> **Aim of the task**:
Exactly how many lines below mention "breadcrumb"? Answer with that number alone.

Top of Given data

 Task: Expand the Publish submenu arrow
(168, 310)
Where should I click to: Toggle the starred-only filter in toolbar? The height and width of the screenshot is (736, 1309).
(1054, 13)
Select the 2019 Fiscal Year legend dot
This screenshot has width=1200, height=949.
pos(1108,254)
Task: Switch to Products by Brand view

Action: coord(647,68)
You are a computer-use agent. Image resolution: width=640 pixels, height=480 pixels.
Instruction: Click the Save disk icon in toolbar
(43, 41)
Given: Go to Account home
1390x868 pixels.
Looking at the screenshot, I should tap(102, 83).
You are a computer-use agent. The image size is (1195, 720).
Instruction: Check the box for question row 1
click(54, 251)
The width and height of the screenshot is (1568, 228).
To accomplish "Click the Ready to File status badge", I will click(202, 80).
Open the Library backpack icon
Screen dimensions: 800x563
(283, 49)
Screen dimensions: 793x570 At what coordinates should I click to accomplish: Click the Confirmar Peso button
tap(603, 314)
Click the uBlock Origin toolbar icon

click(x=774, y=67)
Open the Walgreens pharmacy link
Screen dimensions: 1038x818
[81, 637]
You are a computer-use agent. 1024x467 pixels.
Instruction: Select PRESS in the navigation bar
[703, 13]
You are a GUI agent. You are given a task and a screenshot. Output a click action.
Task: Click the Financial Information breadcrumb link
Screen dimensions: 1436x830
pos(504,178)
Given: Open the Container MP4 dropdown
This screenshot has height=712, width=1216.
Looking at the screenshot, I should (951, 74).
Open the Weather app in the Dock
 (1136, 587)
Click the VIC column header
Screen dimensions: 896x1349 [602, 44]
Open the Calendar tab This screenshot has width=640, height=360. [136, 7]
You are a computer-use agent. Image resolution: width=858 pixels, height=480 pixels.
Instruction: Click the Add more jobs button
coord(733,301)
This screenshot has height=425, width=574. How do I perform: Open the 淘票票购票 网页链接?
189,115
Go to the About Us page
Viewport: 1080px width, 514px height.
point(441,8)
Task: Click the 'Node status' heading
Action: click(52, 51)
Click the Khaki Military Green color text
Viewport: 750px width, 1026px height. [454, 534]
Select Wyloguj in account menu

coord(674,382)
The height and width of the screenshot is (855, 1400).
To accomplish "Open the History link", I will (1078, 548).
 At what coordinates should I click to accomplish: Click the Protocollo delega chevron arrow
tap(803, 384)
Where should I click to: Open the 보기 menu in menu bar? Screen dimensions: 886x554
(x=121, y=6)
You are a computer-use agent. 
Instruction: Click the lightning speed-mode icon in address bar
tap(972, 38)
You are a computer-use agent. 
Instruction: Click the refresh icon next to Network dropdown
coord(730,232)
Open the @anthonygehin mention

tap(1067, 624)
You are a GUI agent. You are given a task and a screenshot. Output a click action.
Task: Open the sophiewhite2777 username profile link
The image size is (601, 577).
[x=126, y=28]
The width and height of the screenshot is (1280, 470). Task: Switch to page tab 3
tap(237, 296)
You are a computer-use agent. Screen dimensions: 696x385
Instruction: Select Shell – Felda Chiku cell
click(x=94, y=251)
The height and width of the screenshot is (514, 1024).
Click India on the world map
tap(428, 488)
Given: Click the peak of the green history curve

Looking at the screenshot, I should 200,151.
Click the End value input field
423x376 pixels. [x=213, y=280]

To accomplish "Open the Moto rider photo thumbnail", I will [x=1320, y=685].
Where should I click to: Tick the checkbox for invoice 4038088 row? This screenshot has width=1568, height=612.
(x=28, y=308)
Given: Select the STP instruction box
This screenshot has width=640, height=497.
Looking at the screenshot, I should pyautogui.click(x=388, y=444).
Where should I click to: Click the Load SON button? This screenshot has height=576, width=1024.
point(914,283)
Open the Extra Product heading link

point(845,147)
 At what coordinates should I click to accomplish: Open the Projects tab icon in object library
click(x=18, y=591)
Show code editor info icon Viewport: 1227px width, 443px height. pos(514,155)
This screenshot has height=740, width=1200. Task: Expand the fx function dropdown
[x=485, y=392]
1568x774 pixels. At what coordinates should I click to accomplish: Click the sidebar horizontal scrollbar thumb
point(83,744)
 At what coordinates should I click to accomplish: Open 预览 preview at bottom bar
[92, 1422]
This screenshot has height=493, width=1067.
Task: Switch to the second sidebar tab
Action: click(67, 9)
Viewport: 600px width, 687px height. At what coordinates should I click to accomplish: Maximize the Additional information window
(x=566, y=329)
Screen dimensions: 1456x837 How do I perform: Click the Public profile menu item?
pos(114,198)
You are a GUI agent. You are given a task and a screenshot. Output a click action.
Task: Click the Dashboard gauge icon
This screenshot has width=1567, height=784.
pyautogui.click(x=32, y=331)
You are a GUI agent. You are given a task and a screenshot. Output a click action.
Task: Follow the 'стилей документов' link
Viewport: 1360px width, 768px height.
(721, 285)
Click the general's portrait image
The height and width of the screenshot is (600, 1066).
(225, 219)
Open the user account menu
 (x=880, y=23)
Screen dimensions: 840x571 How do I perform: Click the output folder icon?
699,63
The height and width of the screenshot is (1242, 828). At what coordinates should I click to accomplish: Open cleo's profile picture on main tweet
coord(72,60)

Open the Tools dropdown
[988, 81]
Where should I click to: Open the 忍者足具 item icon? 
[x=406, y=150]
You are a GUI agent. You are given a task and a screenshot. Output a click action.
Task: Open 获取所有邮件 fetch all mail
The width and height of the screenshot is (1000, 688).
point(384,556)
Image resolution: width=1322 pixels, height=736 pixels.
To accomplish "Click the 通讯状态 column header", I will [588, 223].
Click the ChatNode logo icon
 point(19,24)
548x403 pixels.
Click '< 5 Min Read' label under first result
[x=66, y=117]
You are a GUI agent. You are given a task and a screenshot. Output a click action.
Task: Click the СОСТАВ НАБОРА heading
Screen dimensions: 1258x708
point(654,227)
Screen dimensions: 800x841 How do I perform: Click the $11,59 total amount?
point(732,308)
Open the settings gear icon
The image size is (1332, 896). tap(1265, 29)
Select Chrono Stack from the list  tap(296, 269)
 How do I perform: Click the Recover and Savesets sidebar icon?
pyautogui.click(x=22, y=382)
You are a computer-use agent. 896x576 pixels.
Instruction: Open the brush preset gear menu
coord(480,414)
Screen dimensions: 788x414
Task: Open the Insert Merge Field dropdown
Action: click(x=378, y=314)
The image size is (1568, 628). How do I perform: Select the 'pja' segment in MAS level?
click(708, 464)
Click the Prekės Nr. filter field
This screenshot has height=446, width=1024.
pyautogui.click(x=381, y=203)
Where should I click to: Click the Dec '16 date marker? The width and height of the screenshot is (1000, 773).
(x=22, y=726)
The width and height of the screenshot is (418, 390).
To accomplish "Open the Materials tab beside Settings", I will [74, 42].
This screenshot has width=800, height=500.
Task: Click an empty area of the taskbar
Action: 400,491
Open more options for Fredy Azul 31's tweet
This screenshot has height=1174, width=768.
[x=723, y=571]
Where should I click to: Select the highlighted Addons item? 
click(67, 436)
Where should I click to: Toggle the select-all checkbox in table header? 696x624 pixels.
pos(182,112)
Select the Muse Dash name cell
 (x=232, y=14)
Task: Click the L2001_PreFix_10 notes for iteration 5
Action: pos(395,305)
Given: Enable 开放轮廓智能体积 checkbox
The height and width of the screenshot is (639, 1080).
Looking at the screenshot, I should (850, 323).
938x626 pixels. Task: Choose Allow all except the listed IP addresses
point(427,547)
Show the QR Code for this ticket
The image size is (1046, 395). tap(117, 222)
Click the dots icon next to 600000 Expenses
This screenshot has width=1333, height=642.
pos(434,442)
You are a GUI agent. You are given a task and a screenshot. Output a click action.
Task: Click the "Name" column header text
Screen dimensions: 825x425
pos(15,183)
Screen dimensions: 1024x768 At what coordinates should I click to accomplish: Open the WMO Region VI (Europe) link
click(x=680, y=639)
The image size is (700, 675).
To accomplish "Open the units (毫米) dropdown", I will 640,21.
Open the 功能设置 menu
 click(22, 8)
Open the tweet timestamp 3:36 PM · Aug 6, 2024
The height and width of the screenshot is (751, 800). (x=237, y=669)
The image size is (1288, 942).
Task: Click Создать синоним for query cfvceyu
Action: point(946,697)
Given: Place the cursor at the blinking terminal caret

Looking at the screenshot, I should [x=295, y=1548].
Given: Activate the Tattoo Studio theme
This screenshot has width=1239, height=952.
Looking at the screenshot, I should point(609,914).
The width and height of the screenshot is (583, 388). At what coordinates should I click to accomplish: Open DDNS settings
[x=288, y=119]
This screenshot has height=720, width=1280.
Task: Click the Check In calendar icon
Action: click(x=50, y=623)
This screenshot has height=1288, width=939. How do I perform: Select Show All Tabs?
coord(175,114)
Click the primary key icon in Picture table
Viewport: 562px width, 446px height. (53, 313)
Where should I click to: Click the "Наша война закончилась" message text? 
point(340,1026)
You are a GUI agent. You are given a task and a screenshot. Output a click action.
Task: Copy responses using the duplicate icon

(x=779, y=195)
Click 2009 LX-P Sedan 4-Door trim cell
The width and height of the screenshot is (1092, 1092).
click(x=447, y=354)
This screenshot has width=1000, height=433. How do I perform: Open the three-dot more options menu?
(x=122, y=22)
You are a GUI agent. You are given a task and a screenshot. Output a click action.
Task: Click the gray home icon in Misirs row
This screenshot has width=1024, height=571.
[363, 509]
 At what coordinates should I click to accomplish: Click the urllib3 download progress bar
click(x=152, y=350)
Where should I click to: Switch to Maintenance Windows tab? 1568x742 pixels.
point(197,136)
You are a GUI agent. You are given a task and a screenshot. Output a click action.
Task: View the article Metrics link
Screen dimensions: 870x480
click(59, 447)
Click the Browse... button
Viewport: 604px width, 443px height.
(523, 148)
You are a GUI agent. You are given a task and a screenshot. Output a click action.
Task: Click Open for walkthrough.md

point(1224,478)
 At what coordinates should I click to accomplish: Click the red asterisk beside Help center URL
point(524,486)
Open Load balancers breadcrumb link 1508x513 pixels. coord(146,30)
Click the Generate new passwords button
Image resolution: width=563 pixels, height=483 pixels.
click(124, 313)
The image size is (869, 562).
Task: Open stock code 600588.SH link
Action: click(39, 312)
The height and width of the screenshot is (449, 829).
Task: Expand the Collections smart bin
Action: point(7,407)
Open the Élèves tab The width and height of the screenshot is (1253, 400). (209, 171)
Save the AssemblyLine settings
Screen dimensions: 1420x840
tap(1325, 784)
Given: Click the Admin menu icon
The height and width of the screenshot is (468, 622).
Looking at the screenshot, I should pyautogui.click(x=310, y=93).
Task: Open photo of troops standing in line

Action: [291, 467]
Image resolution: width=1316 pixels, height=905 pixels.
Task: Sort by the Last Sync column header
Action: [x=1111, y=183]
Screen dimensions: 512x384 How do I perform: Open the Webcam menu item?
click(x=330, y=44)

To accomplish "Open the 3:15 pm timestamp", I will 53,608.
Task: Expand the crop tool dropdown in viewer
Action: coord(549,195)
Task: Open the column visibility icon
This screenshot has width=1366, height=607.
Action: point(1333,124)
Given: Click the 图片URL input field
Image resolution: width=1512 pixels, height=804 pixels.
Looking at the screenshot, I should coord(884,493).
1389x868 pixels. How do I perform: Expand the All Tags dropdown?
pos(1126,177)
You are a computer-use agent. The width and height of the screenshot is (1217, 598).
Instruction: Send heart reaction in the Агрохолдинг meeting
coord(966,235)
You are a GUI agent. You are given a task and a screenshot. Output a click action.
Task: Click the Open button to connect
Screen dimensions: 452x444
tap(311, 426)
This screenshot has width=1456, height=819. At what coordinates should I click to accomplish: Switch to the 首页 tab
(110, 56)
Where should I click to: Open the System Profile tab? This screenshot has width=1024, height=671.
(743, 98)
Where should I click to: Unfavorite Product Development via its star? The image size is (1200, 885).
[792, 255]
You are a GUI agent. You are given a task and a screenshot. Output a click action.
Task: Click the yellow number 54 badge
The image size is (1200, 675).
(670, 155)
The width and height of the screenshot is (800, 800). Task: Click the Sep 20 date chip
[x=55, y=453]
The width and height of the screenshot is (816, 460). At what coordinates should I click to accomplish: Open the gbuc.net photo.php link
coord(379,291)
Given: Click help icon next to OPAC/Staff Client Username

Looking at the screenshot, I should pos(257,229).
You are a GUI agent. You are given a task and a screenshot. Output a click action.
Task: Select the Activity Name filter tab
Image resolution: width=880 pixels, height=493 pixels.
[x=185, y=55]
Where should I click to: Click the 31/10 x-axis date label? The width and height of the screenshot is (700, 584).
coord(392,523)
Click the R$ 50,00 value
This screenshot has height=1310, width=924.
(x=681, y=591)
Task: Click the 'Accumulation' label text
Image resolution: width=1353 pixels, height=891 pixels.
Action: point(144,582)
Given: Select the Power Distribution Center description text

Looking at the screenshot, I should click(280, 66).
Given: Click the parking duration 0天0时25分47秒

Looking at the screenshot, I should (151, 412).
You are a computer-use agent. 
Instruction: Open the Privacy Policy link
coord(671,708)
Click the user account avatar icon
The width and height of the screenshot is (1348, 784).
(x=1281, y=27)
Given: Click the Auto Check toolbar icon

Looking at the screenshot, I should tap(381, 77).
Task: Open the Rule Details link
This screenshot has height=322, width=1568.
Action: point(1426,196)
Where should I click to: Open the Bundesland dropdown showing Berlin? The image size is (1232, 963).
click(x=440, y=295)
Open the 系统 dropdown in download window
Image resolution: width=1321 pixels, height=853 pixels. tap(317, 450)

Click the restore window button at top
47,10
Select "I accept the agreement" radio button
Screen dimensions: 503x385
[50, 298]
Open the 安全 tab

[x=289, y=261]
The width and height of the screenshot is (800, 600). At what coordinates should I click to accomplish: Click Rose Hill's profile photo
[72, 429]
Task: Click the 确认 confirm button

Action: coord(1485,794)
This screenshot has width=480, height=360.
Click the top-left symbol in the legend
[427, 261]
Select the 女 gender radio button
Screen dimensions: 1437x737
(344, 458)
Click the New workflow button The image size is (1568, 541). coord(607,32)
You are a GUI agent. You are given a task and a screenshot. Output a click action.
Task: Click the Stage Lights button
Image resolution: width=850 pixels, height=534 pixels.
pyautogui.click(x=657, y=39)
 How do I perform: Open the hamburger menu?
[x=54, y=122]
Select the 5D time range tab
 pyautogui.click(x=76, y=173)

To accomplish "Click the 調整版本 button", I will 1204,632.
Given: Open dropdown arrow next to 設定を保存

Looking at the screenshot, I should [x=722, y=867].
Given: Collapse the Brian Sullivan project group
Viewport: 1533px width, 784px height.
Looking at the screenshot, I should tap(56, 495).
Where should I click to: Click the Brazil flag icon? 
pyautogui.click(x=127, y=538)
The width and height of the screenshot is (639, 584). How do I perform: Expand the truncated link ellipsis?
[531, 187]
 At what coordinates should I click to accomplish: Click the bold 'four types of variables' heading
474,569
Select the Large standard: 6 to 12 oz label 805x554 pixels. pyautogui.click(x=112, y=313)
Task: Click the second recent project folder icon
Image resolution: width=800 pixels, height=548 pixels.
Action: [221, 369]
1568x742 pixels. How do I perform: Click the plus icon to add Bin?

Bottom of Given data

> **Expected answer**:
2